YOUR TASK
Edit the records starting at the line that contains "Where should I click to: Open" and ending after the line that contains "Action: click(218, 550)" by replacing "toolbar" with "menu bar". Keep everything else unchanged, and give back only those lines.
-- SOURCE DATA start --
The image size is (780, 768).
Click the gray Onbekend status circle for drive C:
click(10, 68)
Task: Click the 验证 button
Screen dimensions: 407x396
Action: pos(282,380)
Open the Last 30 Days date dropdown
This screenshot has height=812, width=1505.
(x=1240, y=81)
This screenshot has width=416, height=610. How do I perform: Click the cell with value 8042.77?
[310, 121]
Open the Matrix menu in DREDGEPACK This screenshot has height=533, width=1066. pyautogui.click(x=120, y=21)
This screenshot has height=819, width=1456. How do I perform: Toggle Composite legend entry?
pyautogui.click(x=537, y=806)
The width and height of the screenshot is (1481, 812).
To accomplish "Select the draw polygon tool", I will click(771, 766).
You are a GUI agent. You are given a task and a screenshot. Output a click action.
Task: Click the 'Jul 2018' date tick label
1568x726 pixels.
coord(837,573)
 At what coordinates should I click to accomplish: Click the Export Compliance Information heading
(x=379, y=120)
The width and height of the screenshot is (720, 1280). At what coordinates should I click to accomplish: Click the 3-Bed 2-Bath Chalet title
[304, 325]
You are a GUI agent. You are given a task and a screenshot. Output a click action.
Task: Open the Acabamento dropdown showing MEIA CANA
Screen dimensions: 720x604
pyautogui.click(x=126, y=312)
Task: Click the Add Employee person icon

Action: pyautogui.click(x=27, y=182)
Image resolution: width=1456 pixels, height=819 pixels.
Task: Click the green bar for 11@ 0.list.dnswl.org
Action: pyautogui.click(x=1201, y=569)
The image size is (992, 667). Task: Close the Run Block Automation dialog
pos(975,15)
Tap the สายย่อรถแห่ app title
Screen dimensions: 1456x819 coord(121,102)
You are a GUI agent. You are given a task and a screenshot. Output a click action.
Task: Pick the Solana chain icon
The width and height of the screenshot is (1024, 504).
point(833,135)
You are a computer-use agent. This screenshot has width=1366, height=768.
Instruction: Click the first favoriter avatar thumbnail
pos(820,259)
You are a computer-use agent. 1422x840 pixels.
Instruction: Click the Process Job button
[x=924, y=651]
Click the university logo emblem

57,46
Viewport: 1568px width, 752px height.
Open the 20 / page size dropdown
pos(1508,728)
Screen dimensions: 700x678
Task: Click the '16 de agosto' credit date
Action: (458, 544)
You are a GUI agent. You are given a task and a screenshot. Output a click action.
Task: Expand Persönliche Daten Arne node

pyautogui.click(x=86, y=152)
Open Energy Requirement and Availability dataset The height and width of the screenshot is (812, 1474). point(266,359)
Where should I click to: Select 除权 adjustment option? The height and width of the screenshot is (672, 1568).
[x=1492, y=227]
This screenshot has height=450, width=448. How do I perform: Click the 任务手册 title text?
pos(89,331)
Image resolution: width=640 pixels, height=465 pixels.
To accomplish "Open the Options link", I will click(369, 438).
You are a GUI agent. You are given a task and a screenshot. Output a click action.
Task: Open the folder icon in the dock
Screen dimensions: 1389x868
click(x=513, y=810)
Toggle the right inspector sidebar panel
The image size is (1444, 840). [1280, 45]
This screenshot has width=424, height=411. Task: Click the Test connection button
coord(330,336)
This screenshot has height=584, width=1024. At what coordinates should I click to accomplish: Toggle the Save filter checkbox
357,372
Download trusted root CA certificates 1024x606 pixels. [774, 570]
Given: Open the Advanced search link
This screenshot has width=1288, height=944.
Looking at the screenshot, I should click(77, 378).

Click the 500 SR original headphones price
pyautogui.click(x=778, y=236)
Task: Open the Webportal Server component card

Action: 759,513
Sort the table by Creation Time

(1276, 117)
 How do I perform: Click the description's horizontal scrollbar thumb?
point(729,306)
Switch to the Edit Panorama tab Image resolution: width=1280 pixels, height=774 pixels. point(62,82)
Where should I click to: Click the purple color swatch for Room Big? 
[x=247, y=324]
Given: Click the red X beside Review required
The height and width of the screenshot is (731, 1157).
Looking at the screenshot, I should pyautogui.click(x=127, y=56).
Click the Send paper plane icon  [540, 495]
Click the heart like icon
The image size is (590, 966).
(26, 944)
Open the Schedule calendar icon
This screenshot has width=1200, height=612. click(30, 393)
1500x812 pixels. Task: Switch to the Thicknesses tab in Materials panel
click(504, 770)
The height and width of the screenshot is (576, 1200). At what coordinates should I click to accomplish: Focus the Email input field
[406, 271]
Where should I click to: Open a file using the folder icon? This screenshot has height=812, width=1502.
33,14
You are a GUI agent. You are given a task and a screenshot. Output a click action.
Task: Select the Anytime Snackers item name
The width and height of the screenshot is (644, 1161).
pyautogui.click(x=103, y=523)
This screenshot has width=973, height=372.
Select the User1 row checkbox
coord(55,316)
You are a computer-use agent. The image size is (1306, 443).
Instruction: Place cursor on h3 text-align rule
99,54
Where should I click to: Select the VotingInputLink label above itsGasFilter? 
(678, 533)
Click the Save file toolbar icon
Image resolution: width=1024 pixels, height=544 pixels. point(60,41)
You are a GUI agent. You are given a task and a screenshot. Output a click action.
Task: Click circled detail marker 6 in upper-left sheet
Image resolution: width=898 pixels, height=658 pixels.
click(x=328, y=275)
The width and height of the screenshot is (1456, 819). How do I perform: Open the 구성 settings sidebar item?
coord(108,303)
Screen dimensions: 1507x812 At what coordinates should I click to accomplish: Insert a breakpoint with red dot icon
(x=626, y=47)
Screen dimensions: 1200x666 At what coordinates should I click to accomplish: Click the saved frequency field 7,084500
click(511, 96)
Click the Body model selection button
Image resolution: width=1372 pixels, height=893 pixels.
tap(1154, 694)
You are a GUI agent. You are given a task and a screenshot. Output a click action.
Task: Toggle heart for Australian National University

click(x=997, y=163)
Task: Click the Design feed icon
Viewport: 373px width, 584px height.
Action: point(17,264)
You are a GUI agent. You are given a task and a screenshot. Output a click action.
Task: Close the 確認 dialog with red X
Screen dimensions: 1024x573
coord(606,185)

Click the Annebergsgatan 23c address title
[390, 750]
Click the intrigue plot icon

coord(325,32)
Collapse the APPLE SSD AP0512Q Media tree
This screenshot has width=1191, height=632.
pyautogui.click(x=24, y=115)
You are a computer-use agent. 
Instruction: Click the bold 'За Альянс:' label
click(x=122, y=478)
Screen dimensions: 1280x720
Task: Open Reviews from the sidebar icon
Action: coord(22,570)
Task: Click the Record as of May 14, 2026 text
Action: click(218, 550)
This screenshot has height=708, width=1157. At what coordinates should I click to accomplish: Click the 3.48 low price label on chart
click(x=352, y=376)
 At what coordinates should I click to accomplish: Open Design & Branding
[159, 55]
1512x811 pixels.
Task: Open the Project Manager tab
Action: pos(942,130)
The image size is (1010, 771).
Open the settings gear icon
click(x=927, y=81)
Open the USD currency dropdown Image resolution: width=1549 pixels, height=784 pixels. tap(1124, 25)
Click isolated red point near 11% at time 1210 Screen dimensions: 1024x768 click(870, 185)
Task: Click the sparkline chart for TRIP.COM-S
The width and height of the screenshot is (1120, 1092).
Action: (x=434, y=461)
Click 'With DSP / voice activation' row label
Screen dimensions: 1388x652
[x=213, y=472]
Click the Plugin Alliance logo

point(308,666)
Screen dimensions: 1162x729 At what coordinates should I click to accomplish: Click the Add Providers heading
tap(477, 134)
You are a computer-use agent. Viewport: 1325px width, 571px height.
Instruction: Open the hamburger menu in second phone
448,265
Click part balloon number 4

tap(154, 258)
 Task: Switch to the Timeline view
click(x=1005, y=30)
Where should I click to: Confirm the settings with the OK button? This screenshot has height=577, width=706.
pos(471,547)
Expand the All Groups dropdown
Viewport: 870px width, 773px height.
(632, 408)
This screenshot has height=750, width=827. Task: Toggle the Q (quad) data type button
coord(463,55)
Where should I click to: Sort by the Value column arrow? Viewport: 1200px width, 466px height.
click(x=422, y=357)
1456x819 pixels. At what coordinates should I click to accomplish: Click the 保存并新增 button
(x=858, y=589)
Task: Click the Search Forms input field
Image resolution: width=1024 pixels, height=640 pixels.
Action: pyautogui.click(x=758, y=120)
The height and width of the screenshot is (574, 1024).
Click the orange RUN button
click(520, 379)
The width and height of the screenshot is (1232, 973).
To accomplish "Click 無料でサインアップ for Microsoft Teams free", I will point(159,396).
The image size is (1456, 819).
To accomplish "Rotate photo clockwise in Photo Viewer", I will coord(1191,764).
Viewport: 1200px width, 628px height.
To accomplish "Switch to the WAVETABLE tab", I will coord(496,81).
-- SOURCE DATA end --
RESPONSE FOR THIS EXERCISE
Where should I click to: Open a file using the folder icon? This screenshot has height=812, width=1502.
33,14
You are a GUI agent. You are given a task and a screenshot. Output a click action.
Task: Select the Anytime Snackers item name
The width and height of the screenshot is (644, 1161).
pyautogui.click(x=103, y=523)
This screenshot has width=973, height=372.
Select the User1 row checkbox
coord(55,316)
You are a computer-use agent. The image size is (1306, 443).
Instruction: Place cursor on h3 text-align rule
99,54
Where should I click to: Select the VotingInputLink label above itsGasFilter? 
(678, 533)
Click the Save file menu bar icon
Image resolution: width=1024 pixels, height=544 pixels. point(60,41)
You are a GUI agent. You are given a task and a screenshot. Output a click action.
Task: Click circled detail marker 6 in upper-left sheet
Image resolution: width=898 pixels, height=658 pixels.
click(x=328, y=275)
The width and height of the screenshot is (1456, 819). How do I perform: Open the 구성 settings sidebar item?
coord(108,303)
Screen dimensions: 1507x812 At what coordinates should I click to accomplish: Insert a breakpoint with red dot icon
(x=626, y=47)
Screen dimensions: 1200x666 At what coordinates should I click to accomplish: Click the saved frequency field 7,084500
click(511, 96)
Click the Body model selection button
Image resolution: width=1372 pixels, height=893 pixels.
tap(1154, 694)
You are a GUI agent. You are given a task and a screenshot. Output a click action.
Task: Toggle heart for Australian National University

click(x=997, y=163)
Task: Click the Design feed icon
Viewport: 373px width, 584px height.
Action: point(17,264)
You are a GUI agent. You are given a task and a screenshot. Output a click action.
Task: Close the 確認 dialog with red X
Screen dimensions: 1024x573
coord(606,185)

Click the Annebergsgatan 23c address title
[390, 750]
Click the intrigue plot icon

coord(325,32)
Collapse the APPLE SSD AP0512Q Media tree
This screenshot has width=1191, height=632.
pyautogui.click(x=24, y=115)
You are a computer-use agent. 
Instruction: Click the bold 'За Альянс:' label
click(x=122, y=478)
Screen dimensions: 1280x720
Task: Open Reviews from the sidebar icon
Action: coord(22,570)
Task: Click the Record as of May 14, 2026 text
Action: click(218, 550)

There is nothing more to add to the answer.